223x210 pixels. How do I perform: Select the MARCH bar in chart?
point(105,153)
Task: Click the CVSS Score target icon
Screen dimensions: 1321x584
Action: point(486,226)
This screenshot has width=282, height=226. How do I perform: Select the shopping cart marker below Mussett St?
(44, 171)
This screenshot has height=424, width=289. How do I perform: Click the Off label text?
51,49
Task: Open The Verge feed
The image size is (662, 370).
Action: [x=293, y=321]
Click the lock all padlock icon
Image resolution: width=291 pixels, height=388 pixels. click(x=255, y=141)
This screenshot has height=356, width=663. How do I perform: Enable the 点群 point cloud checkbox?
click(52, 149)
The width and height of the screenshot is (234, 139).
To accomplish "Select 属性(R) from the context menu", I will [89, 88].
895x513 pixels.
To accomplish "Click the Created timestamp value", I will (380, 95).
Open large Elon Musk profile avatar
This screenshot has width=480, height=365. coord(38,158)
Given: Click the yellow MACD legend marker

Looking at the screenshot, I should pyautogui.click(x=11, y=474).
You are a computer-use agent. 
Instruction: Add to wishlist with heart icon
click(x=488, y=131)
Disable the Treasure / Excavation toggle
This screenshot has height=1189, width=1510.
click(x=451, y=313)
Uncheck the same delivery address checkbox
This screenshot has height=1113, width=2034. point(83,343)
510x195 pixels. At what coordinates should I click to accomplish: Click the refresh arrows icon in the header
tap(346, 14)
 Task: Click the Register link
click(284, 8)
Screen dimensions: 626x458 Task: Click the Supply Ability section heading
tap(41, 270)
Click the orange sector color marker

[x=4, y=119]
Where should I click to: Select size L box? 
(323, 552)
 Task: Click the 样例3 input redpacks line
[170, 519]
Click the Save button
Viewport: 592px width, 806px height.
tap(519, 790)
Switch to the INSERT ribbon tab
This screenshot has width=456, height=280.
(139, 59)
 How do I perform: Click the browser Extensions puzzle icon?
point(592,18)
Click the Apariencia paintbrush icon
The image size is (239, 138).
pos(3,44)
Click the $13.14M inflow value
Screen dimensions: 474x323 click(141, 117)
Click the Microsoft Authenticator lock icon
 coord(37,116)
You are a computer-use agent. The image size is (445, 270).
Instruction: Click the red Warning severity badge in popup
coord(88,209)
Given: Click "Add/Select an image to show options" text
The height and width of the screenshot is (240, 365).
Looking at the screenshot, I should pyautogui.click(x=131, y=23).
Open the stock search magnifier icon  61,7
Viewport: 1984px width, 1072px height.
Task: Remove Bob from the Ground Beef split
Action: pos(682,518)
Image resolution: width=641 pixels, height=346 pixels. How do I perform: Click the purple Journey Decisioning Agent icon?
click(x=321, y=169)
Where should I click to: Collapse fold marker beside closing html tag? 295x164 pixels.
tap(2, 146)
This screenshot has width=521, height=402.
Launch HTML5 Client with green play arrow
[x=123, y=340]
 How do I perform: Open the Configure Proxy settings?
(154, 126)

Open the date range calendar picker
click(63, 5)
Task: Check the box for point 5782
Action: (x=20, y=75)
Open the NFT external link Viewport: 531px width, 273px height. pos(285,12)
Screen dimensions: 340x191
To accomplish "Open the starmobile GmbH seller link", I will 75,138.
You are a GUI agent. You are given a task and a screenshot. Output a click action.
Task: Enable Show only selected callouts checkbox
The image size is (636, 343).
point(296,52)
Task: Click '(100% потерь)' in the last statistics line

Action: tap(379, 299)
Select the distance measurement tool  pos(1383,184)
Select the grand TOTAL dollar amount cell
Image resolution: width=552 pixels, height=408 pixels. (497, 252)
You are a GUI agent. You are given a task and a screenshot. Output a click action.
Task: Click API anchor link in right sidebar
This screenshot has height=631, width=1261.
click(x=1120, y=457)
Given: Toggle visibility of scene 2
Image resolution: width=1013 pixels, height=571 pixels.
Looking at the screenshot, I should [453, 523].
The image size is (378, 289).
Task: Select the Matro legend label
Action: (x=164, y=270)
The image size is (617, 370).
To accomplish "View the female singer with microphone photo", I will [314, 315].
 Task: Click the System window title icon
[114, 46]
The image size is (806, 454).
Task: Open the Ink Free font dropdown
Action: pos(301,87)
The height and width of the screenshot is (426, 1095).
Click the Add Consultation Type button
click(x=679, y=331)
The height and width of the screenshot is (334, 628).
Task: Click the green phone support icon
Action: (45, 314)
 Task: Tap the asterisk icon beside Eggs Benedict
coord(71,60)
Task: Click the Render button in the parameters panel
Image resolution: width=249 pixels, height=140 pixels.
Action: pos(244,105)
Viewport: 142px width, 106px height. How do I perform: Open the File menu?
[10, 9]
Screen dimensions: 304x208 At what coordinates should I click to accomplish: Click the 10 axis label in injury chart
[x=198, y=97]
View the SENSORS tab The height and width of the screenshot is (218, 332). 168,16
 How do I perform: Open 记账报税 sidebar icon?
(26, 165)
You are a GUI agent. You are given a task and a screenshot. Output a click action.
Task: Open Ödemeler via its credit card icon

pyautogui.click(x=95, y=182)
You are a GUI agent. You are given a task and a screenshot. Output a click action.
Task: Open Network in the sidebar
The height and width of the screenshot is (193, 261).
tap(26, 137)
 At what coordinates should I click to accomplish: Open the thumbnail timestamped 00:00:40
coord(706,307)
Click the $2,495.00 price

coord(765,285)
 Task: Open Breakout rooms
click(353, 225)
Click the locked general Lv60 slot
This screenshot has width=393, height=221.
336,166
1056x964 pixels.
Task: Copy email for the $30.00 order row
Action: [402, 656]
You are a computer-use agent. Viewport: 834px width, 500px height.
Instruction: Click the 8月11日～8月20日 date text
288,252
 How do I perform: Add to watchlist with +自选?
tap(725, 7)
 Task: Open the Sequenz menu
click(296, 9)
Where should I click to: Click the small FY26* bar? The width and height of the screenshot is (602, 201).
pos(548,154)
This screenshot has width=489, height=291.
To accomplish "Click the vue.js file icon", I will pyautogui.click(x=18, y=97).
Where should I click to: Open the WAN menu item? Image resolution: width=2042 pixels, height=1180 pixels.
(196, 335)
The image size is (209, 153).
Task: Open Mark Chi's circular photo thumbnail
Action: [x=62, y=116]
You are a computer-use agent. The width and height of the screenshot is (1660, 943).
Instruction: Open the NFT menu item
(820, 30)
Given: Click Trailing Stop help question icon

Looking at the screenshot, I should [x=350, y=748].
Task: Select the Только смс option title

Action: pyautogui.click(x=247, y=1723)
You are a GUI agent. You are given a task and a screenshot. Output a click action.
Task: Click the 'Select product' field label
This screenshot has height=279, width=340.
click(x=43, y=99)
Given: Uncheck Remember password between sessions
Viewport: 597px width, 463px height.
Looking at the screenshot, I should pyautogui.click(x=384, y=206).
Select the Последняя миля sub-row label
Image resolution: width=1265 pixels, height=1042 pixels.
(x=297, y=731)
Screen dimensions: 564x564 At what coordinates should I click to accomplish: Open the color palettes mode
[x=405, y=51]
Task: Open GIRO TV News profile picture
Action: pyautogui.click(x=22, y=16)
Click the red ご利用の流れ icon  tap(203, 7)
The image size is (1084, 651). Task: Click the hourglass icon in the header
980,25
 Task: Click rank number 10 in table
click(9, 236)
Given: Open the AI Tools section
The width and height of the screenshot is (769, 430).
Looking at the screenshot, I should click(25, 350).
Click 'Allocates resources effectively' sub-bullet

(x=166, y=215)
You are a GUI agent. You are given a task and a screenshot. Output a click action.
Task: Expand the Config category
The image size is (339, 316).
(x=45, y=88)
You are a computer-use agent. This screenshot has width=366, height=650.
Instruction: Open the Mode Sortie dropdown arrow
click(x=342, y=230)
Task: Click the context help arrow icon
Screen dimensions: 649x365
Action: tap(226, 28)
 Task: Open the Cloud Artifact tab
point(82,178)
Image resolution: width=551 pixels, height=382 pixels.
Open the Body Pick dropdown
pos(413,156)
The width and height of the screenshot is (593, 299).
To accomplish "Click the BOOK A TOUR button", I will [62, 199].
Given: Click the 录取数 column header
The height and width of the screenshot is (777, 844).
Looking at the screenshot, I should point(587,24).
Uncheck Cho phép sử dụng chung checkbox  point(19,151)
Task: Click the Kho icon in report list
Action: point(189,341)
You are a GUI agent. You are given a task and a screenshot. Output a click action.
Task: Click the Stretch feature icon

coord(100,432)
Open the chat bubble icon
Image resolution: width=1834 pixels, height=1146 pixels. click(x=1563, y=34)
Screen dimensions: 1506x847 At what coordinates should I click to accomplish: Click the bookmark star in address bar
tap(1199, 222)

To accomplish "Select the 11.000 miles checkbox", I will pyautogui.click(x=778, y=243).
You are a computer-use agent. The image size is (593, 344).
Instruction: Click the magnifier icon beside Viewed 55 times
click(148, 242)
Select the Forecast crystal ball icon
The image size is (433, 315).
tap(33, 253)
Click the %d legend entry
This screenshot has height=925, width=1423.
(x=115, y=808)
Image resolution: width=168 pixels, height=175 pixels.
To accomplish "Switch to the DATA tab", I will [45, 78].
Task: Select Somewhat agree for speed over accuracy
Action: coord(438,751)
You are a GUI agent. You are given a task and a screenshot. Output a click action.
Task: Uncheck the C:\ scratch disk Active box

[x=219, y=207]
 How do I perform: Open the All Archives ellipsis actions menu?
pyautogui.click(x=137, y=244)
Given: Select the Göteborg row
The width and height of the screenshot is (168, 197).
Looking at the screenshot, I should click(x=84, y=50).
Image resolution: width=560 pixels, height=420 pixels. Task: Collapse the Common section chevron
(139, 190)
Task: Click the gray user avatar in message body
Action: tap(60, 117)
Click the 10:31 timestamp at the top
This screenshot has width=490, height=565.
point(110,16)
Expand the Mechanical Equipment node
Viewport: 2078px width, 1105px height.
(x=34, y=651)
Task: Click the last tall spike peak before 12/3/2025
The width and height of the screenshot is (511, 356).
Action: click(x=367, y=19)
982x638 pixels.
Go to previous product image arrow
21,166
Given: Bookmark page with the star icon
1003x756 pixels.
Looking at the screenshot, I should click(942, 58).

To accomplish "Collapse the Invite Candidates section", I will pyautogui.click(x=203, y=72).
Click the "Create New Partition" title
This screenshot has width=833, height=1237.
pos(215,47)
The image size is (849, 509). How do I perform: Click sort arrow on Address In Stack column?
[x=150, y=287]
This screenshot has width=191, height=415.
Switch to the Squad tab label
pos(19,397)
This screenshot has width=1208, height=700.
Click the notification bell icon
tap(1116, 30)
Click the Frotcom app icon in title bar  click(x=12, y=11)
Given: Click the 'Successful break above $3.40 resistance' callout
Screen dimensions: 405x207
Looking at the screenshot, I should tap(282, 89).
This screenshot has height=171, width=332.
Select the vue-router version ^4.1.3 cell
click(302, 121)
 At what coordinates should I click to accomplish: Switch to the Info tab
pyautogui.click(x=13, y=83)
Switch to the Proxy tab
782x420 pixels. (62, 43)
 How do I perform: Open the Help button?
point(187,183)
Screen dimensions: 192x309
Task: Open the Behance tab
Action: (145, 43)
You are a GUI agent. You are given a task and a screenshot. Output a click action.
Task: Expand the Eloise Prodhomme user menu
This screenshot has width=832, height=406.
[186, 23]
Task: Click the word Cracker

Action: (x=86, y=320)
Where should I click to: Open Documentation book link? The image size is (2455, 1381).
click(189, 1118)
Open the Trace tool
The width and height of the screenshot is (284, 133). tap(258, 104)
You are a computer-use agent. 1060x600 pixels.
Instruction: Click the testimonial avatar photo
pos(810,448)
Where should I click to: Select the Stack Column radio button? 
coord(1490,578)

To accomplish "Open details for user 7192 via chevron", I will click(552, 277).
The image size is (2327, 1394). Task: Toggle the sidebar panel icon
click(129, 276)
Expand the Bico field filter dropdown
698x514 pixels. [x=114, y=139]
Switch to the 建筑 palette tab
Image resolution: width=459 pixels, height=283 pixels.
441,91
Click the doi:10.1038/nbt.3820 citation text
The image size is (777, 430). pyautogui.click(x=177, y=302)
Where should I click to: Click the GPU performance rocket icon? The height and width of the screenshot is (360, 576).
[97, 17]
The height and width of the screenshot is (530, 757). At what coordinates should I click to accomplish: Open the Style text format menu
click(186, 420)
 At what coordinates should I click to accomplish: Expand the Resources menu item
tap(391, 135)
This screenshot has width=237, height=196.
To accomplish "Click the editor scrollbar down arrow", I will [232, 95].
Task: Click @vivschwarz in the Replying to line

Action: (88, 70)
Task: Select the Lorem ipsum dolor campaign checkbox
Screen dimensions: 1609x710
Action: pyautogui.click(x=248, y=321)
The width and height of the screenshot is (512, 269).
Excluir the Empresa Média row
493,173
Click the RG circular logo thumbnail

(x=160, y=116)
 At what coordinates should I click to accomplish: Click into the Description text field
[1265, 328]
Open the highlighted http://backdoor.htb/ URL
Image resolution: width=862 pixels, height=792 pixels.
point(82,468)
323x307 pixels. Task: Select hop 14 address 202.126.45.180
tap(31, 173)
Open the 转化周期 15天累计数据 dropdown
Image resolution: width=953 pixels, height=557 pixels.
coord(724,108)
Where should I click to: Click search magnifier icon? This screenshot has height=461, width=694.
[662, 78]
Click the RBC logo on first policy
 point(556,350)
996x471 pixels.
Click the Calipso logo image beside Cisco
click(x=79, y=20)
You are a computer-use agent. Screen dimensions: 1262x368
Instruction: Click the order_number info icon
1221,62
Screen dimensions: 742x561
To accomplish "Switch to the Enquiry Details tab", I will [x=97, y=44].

-=-=-

■ **Written request**: Can you write out the material word for word, starting with the line that contains "Task: Click @vivschwarz" and going on through the line that contains "point(82,468)"?

■ **Exercise answer**:
Task: Click @vivschwarz in the Replying to line

Action: (88, 70)
Task: Select the Lorem ipsum dolor campaign checkbox
Screen dimensions: 1609x710
Action: pyautogui.click(x=248, y=321)
The width and height of the screenshot is (512, 269).
Excluir the Empresa Média row
493,173
Click the RG circular logo thumbnail

(x=160, y=116)
 At what coordinates should I click to accomplish: Click into the Description text field
[1265, 328]
Open the highlighted http://backdoor.htb/ URL
Image resolution: width=862 pixels, height=792 pixels.
point(82,468)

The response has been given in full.